Data to examine:
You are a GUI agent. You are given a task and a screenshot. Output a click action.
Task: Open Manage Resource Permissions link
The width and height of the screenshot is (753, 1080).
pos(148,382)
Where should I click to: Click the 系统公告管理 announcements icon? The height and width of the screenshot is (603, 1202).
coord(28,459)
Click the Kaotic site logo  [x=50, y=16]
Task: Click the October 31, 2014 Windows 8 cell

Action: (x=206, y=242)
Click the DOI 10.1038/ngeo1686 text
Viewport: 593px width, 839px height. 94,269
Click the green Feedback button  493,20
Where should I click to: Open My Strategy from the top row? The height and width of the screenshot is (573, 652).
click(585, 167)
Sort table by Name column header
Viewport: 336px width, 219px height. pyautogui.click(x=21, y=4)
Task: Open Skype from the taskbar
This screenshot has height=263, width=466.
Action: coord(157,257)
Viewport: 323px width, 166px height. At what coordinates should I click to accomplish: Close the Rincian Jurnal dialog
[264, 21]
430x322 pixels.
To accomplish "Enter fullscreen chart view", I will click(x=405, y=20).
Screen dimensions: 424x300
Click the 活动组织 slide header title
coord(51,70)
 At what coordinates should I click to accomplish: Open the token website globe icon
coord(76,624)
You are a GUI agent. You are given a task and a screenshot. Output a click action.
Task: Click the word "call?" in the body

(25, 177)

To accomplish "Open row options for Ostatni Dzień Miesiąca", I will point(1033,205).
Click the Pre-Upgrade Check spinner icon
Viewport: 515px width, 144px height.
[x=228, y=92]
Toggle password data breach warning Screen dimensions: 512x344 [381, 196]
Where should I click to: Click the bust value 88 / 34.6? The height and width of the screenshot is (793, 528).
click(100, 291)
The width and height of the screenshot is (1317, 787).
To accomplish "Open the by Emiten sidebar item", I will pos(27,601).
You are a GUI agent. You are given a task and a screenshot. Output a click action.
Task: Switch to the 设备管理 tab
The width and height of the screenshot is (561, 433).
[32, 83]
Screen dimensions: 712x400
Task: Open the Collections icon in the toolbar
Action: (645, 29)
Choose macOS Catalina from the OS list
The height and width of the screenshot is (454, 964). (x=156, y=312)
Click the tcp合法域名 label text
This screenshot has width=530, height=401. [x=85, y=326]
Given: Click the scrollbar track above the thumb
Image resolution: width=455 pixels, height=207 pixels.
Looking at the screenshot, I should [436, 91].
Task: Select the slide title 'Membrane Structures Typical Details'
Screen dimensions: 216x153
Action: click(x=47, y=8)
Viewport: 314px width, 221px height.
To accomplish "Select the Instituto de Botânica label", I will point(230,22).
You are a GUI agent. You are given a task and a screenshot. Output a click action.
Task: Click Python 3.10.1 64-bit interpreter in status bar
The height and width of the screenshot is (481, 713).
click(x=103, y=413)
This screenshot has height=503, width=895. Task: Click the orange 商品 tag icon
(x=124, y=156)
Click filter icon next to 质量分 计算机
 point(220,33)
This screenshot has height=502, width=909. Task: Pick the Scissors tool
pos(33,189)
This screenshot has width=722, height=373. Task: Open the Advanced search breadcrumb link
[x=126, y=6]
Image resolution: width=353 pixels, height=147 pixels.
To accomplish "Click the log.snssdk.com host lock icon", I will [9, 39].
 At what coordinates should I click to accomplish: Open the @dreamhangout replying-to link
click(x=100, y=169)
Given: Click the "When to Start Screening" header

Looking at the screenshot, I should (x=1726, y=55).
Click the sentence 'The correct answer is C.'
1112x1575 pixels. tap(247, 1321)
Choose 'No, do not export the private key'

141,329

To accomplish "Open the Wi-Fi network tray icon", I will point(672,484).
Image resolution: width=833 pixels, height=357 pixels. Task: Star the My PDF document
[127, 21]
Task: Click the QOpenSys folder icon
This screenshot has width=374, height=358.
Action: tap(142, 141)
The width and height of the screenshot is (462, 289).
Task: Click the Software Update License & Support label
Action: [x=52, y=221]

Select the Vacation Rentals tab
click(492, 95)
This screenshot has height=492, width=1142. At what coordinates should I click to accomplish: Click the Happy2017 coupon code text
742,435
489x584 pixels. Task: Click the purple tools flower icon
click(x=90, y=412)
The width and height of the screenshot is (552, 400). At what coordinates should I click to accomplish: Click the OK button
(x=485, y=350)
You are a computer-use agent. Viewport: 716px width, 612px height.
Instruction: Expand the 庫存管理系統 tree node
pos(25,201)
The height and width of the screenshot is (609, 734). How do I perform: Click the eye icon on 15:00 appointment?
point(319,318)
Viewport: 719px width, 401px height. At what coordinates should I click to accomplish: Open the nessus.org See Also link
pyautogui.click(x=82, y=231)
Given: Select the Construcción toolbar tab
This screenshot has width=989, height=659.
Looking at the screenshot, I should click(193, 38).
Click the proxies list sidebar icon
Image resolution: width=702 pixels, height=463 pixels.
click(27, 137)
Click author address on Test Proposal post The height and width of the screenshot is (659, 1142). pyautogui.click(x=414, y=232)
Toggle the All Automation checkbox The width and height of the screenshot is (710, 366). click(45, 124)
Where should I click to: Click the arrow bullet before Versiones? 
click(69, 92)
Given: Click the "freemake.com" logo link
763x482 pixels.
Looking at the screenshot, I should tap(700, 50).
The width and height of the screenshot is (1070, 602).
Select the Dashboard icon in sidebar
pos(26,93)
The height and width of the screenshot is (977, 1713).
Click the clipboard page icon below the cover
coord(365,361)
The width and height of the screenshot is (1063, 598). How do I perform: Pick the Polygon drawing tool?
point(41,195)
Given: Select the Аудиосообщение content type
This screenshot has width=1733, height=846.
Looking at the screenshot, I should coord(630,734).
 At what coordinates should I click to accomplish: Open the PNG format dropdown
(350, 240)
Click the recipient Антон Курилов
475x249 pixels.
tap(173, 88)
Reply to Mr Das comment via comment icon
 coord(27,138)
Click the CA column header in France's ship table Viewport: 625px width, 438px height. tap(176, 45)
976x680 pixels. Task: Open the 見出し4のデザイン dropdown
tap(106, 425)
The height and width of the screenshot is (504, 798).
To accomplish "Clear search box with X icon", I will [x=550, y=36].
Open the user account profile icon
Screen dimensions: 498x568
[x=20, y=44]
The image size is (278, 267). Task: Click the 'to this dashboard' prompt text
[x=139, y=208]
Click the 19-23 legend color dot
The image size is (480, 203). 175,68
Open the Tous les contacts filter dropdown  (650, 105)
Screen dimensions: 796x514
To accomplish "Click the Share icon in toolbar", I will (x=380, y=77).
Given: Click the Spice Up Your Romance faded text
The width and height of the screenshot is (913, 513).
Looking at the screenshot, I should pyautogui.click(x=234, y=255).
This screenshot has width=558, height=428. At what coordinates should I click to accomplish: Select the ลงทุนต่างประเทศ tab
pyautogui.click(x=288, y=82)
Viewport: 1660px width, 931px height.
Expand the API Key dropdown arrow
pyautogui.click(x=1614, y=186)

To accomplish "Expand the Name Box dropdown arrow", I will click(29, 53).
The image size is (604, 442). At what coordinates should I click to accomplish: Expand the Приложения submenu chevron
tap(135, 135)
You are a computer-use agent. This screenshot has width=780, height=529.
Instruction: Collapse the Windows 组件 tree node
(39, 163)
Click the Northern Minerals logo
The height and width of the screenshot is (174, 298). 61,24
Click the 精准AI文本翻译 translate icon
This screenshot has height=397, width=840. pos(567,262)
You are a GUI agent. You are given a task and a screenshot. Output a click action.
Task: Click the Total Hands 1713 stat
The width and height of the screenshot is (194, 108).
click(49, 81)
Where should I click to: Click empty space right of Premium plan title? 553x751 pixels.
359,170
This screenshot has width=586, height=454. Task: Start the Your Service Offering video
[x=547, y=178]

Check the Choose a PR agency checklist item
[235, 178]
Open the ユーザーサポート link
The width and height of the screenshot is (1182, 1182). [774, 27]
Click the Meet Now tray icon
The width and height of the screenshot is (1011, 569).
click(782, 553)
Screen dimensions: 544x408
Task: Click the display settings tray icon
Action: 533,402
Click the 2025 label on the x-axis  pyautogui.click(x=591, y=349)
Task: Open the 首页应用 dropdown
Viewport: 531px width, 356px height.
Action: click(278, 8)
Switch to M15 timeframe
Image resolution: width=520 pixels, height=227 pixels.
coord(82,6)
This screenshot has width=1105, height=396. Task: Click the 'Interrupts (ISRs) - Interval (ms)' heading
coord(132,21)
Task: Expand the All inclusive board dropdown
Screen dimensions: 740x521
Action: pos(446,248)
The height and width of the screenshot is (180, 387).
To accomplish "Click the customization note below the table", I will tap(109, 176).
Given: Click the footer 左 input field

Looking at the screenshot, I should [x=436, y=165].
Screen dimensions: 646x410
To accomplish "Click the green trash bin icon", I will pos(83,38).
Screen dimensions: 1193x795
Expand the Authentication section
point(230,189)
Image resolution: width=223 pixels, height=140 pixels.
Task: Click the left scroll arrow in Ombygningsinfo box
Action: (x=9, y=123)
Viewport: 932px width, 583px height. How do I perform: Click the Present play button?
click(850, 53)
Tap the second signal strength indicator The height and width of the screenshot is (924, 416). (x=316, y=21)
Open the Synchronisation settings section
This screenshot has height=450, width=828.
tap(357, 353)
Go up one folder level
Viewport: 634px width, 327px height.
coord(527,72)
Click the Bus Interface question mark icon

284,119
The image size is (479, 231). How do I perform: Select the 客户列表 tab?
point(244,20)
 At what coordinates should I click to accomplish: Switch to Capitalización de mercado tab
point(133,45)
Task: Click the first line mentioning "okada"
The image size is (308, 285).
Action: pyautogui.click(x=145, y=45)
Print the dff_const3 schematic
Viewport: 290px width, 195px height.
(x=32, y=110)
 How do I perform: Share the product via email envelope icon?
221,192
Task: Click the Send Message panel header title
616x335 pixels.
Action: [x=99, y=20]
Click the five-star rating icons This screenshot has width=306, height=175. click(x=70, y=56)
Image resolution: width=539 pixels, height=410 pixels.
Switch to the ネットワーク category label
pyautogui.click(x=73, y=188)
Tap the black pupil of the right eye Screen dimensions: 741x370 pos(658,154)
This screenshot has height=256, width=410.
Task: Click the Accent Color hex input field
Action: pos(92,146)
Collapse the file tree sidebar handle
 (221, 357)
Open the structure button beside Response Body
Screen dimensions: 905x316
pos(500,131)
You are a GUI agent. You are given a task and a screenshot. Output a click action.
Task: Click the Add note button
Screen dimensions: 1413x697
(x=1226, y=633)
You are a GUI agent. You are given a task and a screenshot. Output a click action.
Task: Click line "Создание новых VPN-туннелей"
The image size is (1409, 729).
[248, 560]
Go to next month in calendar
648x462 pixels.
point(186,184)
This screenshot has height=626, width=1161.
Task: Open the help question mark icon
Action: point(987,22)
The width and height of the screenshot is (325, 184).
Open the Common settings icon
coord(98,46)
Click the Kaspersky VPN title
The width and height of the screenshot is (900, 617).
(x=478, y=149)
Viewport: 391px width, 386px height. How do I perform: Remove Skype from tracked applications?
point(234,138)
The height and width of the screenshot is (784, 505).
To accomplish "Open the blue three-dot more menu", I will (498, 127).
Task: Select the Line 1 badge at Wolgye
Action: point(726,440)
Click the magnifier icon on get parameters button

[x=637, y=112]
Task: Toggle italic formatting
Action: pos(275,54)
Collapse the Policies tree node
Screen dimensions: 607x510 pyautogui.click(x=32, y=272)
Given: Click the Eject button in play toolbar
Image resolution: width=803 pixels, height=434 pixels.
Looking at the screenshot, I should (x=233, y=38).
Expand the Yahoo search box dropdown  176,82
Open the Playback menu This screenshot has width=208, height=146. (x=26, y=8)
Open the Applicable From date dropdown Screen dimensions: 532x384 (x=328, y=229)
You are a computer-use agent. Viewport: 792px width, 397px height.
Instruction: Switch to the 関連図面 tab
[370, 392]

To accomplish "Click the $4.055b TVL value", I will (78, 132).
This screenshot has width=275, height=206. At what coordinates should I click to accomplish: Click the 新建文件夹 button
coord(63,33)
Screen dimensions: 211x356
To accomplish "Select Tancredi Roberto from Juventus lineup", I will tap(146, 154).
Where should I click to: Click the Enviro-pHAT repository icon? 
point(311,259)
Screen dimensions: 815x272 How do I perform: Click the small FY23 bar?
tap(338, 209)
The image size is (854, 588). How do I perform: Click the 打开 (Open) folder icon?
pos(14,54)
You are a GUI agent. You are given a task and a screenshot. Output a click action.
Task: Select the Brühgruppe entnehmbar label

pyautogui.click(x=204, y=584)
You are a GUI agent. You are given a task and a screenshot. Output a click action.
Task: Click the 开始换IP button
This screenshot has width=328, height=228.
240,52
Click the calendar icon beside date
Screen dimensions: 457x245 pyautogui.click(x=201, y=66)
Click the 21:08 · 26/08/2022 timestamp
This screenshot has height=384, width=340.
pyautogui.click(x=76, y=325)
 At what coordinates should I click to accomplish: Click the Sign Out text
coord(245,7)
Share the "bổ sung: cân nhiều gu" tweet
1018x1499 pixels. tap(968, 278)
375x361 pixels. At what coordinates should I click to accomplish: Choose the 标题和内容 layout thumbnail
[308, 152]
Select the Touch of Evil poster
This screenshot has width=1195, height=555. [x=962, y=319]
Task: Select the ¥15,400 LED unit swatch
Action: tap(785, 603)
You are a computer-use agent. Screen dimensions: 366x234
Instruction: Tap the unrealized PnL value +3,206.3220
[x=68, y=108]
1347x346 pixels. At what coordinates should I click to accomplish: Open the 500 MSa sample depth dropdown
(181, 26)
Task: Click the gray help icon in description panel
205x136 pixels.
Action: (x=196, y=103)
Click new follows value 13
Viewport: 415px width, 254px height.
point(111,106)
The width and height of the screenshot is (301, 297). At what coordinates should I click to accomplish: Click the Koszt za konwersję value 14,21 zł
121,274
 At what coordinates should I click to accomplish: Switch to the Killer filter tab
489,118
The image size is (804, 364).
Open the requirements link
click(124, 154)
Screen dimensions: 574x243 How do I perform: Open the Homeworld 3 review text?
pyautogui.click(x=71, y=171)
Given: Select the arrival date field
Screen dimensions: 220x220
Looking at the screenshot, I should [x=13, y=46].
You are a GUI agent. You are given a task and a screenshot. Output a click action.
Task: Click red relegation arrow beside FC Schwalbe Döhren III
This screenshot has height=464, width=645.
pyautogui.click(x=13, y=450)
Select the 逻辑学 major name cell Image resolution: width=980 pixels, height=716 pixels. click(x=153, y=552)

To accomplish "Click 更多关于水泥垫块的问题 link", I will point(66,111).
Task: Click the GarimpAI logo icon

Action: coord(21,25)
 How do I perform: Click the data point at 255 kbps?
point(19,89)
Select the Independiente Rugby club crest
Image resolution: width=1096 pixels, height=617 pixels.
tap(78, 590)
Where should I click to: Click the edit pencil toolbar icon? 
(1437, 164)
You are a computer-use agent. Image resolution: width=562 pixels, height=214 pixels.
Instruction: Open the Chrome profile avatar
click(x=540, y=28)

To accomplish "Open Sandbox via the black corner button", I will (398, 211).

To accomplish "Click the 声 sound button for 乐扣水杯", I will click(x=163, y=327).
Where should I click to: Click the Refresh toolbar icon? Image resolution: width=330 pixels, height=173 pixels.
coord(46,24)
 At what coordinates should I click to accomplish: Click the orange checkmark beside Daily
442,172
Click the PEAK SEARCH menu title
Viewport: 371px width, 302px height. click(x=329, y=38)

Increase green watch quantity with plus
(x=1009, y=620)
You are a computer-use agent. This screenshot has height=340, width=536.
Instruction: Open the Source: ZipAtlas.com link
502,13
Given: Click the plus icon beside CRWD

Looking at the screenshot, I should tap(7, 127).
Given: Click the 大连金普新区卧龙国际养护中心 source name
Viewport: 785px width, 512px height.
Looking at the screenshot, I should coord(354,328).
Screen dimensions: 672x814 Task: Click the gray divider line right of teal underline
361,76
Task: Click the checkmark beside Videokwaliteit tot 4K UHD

What needs to be done: From the entries above, copy every line where the word "note" shows up.

Solution for this task:
To accomplish "Click the customization note below the table", I will tap(109, 176).
Task: Click the Add note button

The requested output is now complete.